母は祖母が理解していないのかと思って「おばあちゃん、これ、祭壇よ。S教会の」と声を大きくしてもう一度言った。「持って帰って」と、祖母は言った。母は納得して言った。「もうおばあちゃんは、モノはなにもいらないのね。」と。心の中に全部あるのよね。と。
次に施設に行ったとき、部屋には造花や国からもらった長寿祝いの賞状、ぬいぐるみなどが飾ってあり、祖母が、部屋に色がなくて寂しいからなにか置いてほしいと言っていたと聞いた。
なんか、宗教の限界を感じたね。言わなかったけど。
 
祖母がいない寂しさは翌日以降に小走りでやってきて、お風呂で泣きコンビニで泣き夜中に起きて泣き、私はしばらく泣き女となった。
5月までは庭でBBQをする私たちを眺め、「お肉食べてみる?」と持っていったら7枚食べたりしていたのに(それはちょっと食べ過ぎだよミヨコ)。
「天国にいちばん近い女」っていうキャッチコピーつけてあげたら無視したりしてたのに。
デイサービスでモテるとおじいさんふたりに囲まれた写真を見せてきたから「3人目のおじいさんにしか見えない」と言ったら若い頃斎藤清六をテレビで見たときのように爆笑したりしてたのに。
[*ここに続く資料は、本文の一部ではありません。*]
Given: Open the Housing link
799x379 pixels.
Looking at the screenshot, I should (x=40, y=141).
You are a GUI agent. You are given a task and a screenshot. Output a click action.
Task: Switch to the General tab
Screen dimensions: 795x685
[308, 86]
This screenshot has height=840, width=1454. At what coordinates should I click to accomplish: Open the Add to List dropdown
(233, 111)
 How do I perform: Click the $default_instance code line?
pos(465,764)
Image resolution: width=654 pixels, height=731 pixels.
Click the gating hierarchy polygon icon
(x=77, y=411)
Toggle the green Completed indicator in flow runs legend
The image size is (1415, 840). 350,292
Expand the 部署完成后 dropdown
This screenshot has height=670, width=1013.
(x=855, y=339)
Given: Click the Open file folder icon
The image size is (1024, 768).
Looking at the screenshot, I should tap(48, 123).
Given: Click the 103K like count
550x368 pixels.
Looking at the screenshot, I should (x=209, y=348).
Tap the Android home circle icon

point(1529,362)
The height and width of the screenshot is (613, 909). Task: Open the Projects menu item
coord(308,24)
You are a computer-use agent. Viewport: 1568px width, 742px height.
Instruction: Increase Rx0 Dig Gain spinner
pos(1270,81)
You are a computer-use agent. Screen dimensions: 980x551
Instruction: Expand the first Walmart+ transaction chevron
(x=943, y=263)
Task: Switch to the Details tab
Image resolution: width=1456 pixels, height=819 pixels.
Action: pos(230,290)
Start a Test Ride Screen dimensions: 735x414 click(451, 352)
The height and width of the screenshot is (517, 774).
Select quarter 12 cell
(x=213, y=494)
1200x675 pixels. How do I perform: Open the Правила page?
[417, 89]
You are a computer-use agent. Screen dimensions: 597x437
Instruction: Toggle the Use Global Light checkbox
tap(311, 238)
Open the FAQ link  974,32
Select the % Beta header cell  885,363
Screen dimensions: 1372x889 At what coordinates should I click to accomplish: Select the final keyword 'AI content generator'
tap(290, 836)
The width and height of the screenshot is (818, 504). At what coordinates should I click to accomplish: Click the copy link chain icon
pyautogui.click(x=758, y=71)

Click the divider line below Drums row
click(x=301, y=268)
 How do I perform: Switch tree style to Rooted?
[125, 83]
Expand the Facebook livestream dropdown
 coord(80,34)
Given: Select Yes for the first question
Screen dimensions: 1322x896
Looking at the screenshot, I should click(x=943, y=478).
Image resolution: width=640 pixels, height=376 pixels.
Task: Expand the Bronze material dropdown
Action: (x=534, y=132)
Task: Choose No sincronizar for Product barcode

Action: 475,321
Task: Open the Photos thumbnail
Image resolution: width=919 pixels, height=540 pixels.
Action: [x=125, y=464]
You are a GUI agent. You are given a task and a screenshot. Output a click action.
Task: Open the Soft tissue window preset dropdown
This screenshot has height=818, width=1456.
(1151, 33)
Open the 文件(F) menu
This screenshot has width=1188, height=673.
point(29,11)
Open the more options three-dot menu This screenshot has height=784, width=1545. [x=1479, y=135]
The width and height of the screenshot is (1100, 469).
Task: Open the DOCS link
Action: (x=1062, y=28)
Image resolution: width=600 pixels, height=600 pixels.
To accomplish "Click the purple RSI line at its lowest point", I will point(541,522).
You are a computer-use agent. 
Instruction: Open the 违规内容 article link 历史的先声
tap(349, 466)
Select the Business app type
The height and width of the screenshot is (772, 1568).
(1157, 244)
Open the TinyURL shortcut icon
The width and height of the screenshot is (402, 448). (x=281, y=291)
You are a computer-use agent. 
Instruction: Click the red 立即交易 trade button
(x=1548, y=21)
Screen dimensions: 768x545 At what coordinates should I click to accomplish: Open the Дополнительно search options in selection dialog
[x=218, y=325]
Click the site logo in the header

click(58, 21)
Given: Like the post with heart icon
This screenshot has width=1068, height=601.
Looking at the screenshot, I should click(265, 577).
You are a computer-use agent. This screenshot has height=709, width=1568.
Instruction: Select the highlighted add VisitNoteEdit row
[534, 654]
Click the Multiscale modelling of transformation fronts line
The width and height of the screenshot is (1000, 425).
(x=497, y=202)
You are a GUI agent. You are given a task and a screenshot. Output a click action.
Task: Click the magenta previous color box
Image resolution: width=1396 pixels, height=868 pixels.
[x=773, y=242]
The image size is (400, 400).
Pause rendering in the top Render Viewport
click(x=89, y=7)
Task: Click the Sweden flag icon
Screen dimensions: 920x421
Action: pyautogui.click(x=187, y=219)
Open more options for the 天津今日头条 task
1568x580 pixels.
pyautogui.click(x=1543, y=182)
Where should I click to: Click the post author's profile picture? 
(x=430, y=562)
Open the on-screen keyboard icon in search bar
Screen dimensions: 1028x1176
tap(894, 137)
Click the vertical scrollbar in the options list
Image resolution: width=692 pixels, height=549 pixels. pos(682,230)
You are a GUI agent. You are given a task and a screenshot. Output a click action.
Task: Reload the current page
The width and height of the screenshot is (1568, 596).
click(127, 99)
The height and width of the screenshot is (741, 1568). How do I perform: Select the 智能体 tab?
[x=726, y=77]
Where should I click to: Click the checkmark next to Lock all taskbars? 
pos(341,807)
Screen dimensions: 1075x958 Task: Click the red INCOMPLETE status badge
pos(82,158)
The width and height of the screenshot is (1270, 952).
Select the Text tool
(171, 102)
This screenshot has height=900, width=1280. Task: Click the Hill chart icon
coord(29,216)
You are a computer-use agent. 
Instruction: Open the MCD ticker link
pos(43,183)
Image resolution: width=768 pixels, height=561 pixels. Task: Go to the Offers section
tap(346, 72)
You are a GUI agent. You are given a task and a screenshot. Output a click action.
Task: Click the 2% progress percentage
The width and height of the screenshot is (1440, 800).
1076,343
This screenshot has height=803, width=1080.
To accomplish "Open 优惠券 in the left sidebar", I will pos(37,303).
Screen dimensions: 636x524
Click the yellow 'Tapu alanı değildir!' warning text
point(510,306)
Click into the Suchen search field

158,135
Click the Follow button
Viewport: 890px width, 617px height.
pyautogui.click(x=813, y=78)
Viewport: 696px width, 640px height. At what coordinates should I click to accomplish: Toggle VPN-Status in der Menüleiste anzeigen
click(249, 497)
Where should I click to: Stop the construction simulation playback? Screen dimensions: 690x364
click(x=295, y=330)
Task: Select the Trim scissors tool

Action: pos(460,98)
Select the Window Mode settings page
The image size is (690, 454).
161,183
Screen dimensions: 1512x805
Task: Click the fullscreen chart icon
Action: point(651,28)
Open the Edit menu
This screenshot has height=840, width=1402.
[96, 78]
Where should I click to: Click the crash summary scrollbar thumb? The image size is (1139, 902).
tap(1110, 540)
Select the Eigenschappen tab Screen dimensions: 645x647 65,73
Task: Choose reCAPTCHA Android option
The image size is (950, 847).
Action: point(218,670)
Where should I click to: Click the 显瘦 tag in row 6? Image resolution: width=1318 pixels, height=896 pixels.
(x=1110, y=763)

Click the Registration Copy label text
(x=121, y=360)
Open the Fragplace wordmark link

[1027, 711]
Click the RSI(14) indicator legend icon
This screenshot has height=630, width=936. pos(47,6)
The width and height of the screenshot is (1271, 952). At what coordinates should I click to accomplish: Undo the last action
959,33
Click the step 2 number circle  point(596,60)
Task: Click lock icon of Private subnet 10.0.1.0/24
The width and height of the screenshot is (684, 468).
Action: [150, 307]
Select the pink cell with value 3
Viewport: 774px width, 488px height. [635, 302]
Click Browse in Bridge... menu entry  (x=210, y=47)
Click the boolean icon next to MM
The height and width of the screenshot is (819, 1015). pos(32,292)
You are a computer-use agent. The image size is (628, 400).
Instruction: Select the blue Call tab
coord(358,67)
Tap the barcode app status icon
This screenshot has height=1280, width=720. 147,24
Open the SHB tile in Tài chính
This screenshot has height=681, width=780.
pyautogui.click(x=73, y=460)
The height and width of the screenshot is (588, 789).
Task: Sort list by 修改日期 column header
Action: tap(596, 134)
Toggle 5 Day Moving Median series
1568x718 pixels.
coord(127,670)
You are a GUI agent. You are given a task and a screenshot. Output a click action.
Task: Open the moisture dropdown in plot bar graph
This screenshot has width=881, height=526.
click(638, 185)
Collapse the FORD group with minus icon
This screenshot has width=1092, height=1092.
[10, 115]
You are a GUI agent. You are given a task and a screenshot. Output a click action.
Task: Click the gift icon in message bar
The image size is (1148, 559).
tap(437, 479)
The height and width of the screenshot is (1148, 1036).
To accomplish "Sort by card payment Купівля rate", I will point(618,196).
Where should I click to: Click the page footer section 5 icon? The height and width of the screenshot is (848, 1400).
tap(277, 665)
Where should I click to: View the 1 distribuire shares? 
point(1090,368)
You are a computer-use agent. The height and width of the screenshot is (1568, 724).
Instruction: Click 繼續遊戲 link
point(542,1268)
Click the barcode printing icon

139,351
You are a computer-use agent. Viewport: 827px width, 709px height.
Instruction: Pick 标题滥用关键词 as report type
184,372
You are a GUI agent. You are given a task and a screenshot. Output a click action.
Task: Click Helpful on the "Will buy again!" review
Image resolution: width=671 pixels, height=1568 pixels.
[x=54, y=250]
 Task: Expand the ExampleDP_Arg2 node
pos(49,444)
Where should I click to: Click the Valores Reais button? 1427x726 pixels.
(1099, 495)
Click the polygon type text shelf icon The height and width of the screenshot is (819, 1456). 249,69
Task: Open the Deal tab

(笑いのツボ、は?)
ほんとにいなくなるなんて〜。
 
 
で、お通夜&葬儀である。
母と離婚した父もかけつけ(父は葬儀代を半分もったそうだ)、家族葬で温かく送ろうじゃないかと思っていた。私が実家に到着した時、庭で父と母が並んで立って笑っていた。「いま、お父さんが芝を刈ってくれたの」と母が言って「腰が痛いよ」と父が言った。ちょっとびっくりした。なんか私初めて見た気がする、こんな絵。おばあちゃんが、家族仲良くねって言ってくれてるんだろうねぇ…。などと思った私はやっぱり本当に甘い。甘くてゆるい。もうみんな私のことプッチンプリンって呼べばいいYO。
 
通夜の前日、祖母送別イベントとまったく関係ないところで父が妹の発言にキレ、母に怒鳴り、母は私たちに父が怒った理由を分析して語り(不正解だった。お立ちいただきたい。逆になんでわからないのか)だめだこりゃと仲裁に入った私に妹が怒り出した。世界大戦って、こういうふうにはじまるのかも、と思った。
葬儀が終わるや否や父は荷物をまとめて帰り、暗い雰囲気のなか残った人たちで行った焼肉屋で母と妹は父の悪口を言いまくり、私の意見を聞かれたのでまた同じことを言ったら妹が怒り、お姉ちゃんはひどいと泣き出し(もう、罠じゃん。聞かれたから言ったのに)気まずく家に帰り、いまに至る。
 
なんていうか、おばあちゃん、私合わんわ、あの人ら。
 


ベッドの横に貼ってあった。嬉しかったんだな。